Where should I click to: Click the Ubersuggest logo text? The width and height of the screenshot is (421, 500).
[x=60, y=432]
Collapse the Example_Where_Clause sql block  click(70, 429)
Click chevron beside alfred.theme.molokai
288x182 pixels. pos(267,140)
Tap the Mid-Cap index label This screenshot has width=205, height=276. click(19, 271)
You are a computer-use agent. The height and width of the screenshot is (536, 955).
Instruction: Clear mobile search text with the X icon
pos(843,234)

* * *

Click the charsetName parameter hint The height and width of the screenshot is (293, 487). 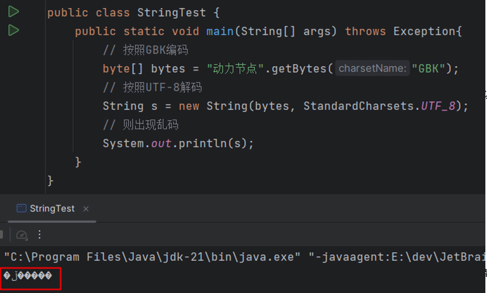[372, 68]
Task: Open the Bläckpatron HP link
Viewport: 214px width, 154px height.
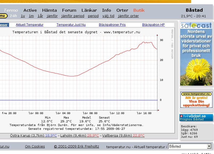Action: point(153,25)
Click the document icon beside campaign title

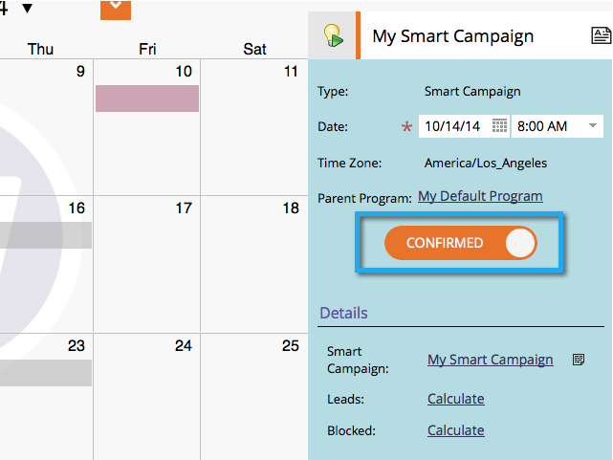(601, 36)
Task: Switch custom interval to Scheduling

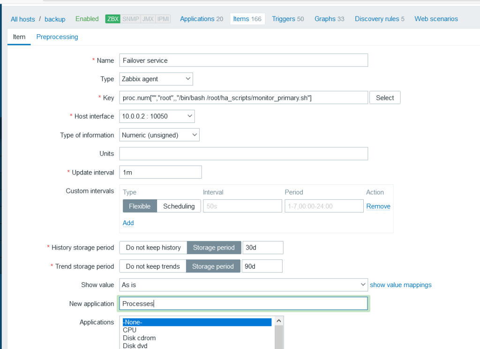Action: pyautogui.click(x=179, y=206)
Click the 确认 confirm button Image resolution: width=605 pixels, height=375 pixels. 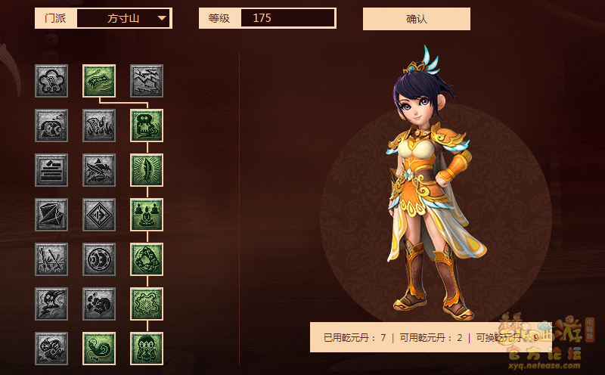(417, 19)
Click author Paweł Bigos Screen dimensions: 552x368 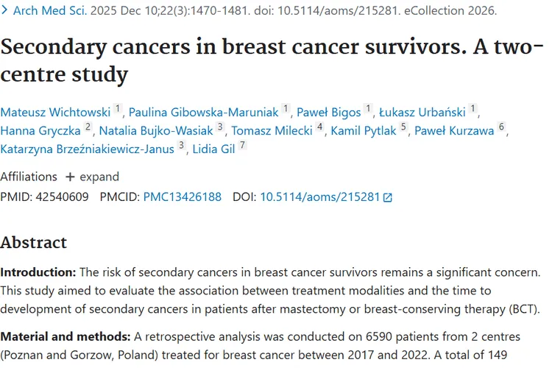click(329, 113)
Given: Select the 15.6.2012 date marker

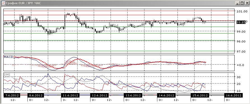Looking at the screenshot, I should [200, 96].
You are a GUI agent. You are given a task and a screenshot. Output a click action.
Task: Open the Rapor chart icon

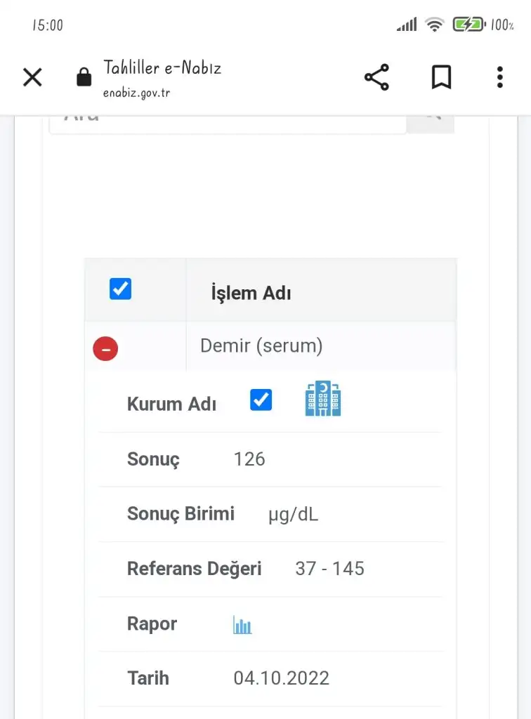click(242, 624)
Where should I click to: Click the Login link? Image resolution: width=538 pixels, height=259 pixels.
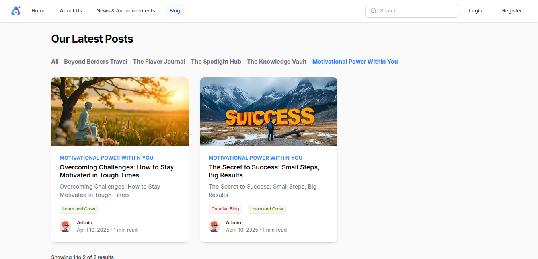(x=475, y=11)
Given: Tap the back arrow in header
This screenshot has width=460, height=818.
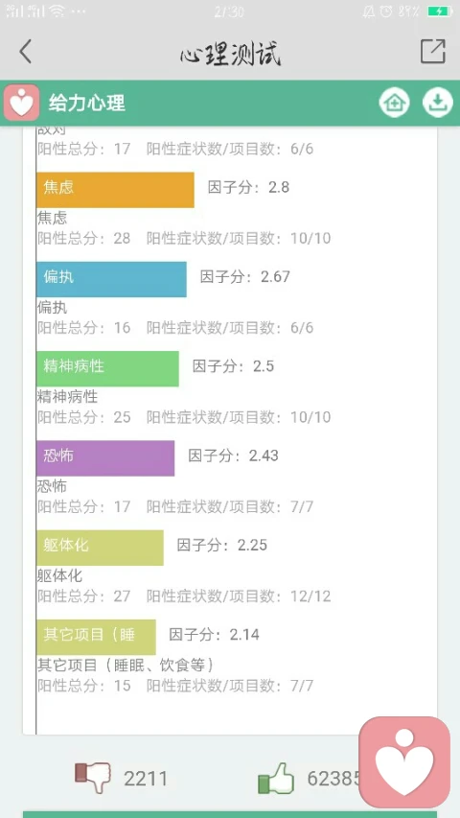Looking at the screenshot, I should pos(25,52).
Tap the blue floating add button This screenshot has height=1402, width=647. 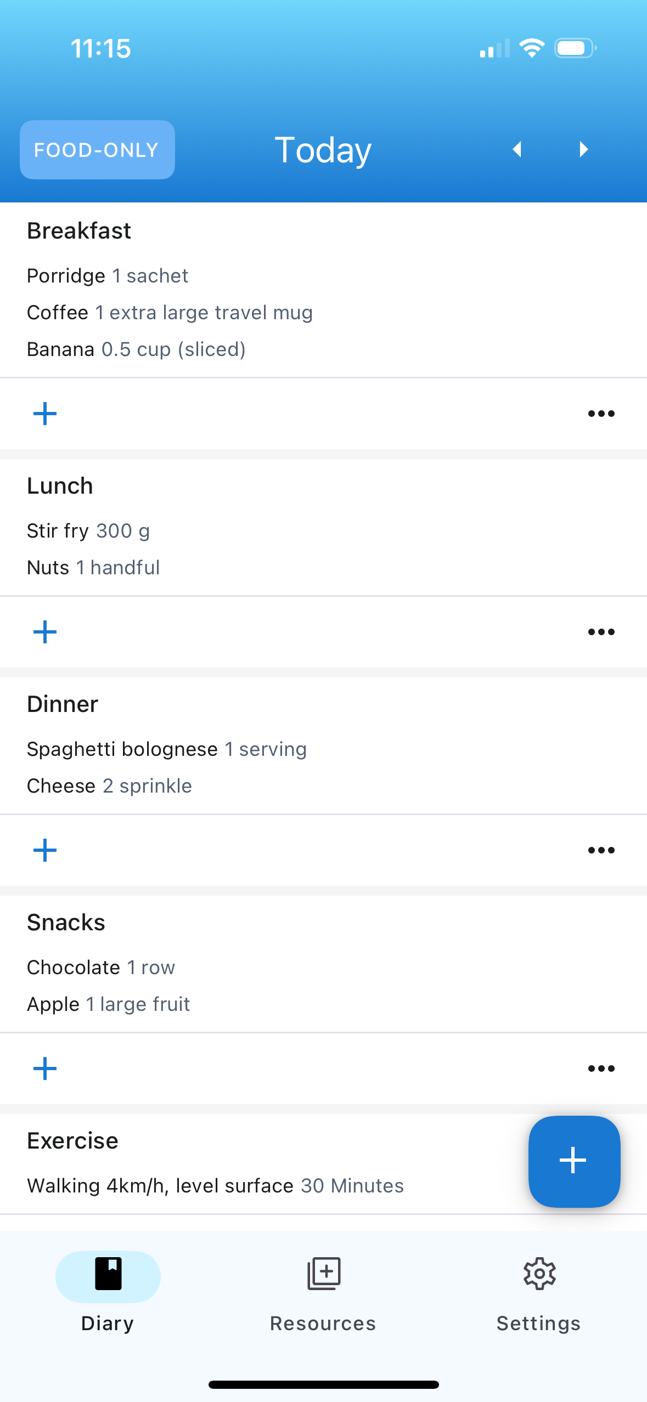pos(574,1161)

> Task goal
Looking at the entries above, copy out every line in which "agent" occurs.

> Written answer
You are a computer-use agent. The height and width of the screenshot is (536, 955).
You are a GUI agent. You are given a task and a screenshot. Output a click action.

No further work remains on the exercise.